YOUR TASK
Write out the whole listing. Leave out nothing.

* * * * *

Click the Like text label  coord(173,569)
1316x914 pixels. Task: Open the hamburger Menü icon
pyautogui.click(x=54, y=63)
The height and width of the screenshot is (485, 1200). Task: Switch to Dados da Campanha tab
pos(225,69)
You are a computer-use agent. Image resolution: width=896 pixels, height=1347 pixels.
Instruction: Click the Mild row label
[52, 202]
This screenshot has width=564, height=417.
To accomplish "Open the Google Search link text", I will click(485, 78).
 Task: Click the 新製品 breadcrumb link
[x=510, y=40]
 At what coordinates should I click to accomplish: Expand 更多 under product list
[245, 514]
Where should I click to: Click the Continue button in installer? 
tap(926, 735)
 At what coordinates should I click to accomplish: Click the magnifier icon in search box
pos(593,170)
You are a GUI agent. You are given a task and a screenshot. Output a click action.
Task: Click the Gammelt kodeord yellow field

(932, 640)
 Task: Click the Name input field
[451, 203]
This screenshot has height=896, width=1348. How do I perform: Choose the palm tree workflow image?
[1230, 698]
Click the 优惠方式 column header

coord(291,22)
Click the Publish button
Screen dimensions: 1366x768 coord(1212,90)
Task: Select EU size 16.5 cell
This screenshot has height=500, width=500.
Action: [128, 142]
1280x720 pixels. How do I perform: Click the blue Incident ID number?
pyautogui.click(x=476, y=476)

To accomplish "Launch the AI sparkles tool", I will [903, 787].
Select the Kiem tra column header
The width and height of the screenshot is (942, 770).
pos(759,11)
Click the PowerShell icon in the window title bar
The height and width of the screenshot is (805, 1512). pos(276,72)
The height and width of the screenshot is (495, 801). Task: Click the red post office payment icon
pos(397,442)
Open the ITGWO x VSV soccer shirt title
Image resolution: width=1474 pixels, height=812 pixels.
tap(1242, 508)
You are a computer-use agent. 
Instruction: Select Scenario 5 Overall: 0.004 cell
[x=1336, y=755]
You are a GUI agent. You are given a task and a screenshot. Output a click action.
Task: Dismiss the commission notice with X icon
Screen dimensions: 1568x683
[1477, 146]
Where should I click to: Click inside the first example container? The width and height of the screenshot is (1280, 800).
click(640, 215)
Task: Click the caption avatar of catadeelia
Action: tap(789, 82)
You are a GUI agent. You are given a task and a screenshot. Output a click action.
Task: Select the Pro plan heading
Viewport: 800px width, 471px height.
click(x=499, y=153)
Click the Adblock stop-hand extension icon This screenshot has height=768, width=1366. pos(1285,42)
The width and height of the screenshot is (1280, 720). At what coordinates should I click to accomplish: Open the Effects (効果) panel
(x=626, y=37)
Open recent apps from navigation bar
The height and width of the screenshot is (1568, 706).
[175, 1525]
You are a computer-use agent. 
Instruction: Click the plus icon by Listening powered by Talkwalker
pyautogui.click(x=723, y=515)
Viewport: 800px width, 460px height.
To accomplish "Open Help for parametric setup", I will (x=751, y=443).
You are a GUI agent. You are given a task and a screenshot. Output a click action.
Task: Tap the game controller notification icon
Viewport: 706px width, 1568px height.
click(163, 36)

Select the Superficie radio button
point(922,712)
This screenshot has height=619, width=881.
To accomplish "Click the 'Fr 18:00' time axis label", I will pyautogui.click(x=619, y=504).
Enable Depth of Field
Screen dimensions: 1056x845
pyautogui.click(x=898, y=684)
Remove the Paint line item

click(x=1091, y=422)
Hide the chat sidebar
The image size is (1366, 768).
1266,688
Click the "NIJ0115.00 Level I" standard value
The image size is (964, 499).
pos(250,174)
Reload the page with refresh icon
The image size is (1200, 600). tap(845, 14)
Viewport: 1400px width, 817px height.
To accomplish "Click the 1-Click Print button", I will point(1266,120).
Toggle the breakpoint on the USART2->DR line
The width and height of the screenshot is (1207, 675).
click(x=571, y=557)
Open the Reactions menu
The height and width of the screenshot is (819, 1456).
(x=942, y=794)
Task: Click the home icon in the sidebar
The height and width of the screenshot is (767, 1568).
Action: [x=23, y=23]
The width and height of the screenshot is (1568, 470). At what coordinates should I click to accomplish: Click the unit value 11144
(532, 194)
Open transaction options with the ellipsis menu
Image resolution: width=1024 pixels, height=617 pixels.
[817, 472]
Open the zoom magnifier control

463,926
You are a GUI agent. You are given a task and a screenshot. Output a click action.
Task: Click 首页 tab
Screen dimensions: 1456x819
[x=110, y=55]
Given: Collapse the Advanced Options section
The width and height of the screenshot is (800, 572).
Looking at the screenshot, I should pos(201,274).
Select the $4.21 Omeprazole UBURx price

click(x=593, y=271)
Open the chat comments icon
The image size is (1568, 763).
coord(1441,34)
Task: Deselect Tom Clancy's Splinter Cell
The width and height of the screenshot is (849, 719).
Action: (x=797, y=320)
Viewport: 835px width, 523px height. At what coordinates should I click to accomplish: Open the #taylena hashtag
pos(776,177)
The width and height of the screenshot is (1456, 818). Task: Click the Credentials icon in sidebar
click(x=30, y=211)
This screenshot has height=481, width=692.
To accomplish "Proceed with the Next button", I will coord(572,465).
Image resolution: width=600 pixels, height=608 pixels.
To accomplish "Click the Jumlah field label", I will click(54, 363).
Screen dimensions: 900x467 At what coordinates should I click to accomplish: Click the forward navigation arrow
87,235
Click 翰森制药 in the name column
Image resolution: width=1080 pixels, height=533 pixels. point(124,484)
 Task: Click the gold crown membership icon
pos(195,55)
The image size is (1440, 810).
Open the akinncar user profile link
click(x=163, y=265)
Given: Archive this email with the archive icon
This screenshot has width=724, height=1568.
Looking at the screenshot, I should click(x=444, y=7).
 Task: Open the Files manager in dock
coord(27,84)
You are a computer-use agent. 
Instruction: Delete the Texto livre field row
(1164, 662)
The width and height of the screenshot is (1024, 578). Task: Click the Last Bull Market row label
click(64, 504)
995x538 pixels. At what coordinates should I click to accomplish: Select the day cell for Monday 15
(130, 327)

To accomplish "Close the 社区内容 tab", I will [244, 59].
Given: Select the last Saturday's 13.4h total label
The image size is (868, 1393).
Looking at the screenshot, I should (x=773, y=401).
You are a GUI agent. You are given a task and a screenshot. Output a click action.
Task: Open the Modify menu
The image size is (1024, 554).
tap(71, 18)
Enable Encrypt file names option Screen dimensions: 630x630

* * * * *

TASK SOLUTION
Click the Like text label  coord(173,569)
1316x914 pixels. Task: Open the hamburger Menü icon
pyautogui.click(x=54, y=63)
The height and width of the screenshot is (485, 1200). Task: Switch to Dados da Campanha tab
pos(225,69)
You are a computer-use agent. Image resolution: width=896 pixels, height=1347 pixels.
Instruction: Click the Mild row label
[52, 202]
This screenshot has width=564, height=417.
To accomplish "Open the Google Search link text", I will click(485, 78).
 Task: Click the 新製品 breadcrumb link
[x=510, y=40]
 At what coordinates should I click to accomplish: Expand 更多 under product list
[245, 514]
Where should I click to: Click the Continue button in installer? 
tap(926, 735)
 At what coordinates should I click to accomplish: Click the magnifier icon in search box
pos(593,170)
You are a GUI agent. You are given a task and a screenshot. Output a click action.
Task: Click the Gammelt kodeord yellow field

(932, 640)
 Task: Click the Name input field
[451, 203]
This screenshot has height=896, width=1348. How do I perform: Choose the palm tree workflow image?
[1230, 698]
Click the 优惠方式 column header

coord(291,22)
Click the Publish button
Screen dimensions: 1366x768 coord(1212,90)
Task: Select EU size 16.5 cell
This screenshot has height=500, width=500.
Action: [128, 142]
1280x720 pixels. How do I perform: Click the blue Incident ID number?
pyautogui.click(x=476, y=476)

To accomplish "Launch the AI sparkles tool", I will [903, 787].
Select the Kiem tra column header
The width and height of the screenshot is (942, 770).
pos(759,11)
Click the PowerShell icon in the window title bar
The height and width of the screenshot is (805, 1512). pos(276,72)
The height and width of the screenshot is (495, 801). Task: Click the red post office payment icon
pos(397,442)
Open the ITGWO x VSV soccer shirt title
Image resolution: width=1474 pixels, height=812 pixels.
tap(1242, 508)
You are a computer-use agent. 
Instruction: Select Scenario 5 Overall: 0.004 cell
[x=1336, y=755]
You are a GUI agent. You are given a task and a screenshot. Output a click action.
Task: Dismiss the commission notice with X icon
Screen dimensions: 1568x683
[1477, 146]
Where should I click to: Click inside the first example container? The width and height of the screenshot is (1280, 800).
click(640, 215)
Task: Click the caption avatar of catadeelia
Action: tap(789, 82)
You are a GUI agent. You are given a task and a screenshot. Output a click action.
Task: Select the Pro plan heading
Viewport: 800px width, 471px height.
click(x=499, y=153)
Click the Adblock stop-hand extension icon This screenshot has height=768, width=1366. pos(1285,42)
The width and height of the screenshot is (1280, 720). At what coordinates should I click to accomplish: Open the Effects (効果) panel
(x=626, y=37)
Open recent apps from navigation bar
The height and width of the screenshot is (1568, 706).
[175, 1525]
You are a computer-use agent. 
Instruction: Click the plus icon by Listening powered by Talkwalker
pyautogui.click(x=723, y=515)
Viewport: 800px width, 460px height.
To accomplish "Open Help for parametric setup", I will (x=751, y=443).
You are a GUI agent. You are given a task and a screenshot. Output a click action.
Task: Tap the game controller notification icon
Viewport: 706px width, 1568px height.
click(163, 36)

Select the Superficie radio button
point(922,712)
This screenshot has height=619, width=881.
To accomplish "Click the 'Fr 18:00' time axis label", I will pyautogui.click(x=619, y=504).
Enable Depth of Field
Screen dimensions: 1056x845
pyautogui.click(x=898, y=684)
Remove the Paint line item

click(x=1091, y=422)
Hide the chat sidebar
The image size is (1366, 768).
1266,688
Click the "NIJ0115.00 Level I" standard value
The image size is (964, 499).
pos(250,174)
Reload the page with refresh icon
The image size is (1200, 600). tap(845, 14)
Viewport: 1400px width, 817px height.
To accomplish "Click the 1-Click Print button", I will point(1266,120).
Toggle the breakpoint on the USART2->DR line
The width and height of the screenshot is (1207, 675).
click(x=571, y=557)
Open the Reactions menu
The height and width of the screenshot is (819, 1456).
(x=942, y=794)
Task: Click the home icon in the sidebar
The height and width of the screenshot is (767, 1568).
Action: [x=23, y=23]
The width and height of the screenshot is (1568, 470). At what coordinates should I click to accomplish: Click the unit value 11144
(532, 194)
Open transaction options with the ellipsis menu
Image resolution: width=1024 pixels, height=617 pixels.
[817, 472]
Open the zoom magnifier control

463,926
You are a GUI agent. You are given a task and a screenshot. Output a click action.
Task: Click 首页 tab
Screen dimensions: 1456x819
[x=110, y=55]
Given: Collapse the Advanced Options section
The width and height of the screenshot is (800, 572).
Looking at the screenshot, I should pos(201,274).
Select the $4.21 Omeprazole UBURx price

click(x=593, y=271)
Open the chat comments icon
The image size is (1568, 763).
coord(1441,34)
Task: Deselect Tom Clancy's Splinter Cell
The width and height of the screenshot is (849, 719).
Action: (x=797, y=320)
Viewport: 835px width, 523px height. At what coordinates should I click to accomplish: Open the #taylena hashtag
pos(776,177)
The width and height of the screenshot is (1456, 818). Task: Click the Credentials icon in sidebar
click(x=30, y=211)
This screenshot has height=481, width=692.
To accomplish "Proceed with the Next button", I will coord(572,465).
Image resolution: width=600 pixels, height=608 pixels.
To accomplish "Click the Jumlah field label", I will click(54, 363).
Screen dimensions: 900x467 At what coordinates should I click to accomplish: Click the forward navigation arrow
87,235
Click 翰森制药 in the name column
Image resolution: width=1080 pixels, height=533 pixels. point(124,484)
 Task: Click the gold crown membership icon
pos(195,55)
The image size is (1440, 810).
Open the akinncar user profile link
click(x=163, y=265)
Given: Archive this email with the archive icon
This screenshot has width=724, height=1568.
Looking at the screenshot, I should click(x=444, y=7).
 Task: Open the Files manager in dock
coord(27,84)
You are a computer-use agent. 
Instruction: Delete the Texto livre field row
(1164, 662)
The width and height of the screenshot is (1024, 578). Task: Click the Last Bull Market row label
click(64, 504)
995x538 pixels. At what coordinates should I click to accomplish: Select the day cell for Monday 15
(130, 327)

To accomplish "Close the 社区内容 tab", I will [244, 59].
Given: Select the last Saturday's 13.4h total label
The image size is (868, 1393).
Looking at the screenshot, I should (x=773, y=401).
You are a GUI agent. You are given a task and a screenshot. Output a click action.
Task: Open the Modify menu
The image size is (1024, 554).
tap(71, 18)
Enable Encrypt file names option Screen dimensions: 630x630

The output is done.